>>>

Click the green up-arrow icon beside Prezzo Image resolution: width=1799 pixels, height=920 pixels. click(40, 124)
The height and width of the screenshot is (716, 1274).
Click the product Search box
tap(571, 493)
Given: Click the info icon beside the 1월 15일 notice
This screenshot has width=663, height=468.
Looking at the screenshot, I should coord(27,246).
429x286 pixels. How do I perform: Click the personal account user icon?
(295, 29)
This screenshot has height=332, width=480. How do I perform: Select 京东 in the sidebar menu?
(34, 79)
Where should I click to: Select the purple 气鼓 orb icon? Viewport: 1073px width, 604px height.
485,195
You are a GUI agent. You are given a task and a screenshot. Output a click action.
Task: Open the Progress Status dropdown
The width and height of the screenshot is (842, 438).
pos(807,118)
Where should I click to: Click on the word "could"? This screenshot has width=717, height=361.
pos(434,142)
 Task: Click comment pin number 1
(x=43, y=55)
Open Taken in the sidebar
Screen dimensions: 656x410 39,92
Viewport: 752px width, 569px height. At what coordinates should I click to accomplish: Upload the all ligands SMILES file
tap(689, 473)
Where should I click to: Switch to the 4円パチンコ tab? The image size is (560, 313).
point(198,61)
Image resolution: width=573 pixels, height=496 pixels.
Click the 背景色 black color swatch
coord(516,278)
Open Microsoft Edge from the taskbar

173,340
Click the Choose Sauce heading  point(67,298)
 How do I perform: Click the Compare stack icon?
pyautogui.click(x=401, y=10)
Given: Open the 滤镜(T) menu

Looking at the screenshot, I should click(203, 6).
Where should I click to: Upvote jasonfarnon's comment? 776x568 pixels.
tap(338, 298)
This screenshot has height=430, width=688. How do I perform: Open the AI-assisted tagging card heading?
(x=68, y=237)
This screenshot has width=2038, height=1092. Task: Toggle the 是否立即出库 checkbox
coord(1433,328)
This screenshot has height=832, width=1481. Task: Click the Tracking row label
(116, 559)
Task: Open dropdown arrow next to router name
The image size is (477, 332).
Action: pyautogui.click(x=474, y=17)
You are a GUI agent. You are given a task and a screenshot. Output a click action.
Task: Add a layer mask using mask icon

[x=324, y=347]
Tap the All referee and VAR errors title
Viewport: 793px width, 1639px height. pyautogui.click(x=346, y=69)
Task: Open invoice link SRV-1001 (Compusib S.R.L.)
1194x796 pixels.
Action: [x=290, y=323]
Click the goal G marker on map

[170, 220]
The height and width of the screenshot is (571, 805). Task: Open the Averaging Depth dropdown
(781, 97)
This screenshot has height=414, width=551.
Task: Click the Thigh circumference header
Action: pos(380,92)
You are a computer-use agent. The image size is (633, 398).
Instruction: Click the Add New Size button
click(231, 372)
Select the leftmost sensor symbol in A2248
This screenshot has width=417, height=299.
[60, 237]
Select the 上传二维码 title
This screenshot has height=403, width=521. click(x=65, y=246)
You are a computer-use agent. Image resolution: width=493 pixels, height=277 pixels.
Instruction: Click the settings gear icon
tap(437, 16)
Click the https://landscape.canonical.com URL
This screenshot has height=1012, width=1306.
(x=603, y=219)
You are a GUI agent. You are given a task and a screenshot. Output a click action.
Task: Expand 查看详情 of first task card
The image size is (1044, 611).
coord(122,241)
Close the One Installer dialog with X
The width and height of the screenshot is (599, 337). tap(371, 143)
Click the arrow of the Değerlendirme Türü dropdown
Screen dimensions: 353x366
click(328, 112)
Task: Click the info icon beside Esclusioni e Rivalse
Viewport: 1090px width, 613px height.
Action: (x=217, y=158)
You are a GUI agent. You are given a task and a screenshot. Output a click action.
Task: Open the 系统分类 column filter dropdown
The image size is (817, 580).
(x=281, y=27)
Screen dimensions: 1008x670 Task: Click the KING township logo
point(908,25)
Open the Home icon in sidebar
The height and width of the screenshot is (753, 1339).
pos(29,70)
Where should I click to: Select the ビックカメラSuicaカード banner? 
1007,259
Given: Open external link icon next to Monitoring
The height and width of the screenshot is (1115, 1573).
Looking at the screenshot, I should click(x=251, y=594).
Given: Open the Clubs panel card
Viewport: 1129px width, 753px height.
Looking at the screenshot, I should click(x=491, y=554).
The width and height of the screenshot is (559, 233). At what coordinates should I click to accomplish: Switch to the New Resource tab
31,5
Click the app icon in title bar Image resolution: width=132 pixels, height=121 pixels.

<<<

Activity: Go through the data and show each line that holds "beside".

Response to the task:
Click the green up-arrow icon beside Prezzo Image resolution: width=1799 pixels, height=920 pixels. click(40, 124)
Given: Click the info icon beside the 1월 15일 notice
Task: Click the info icon beside Esclusioni e Rivalse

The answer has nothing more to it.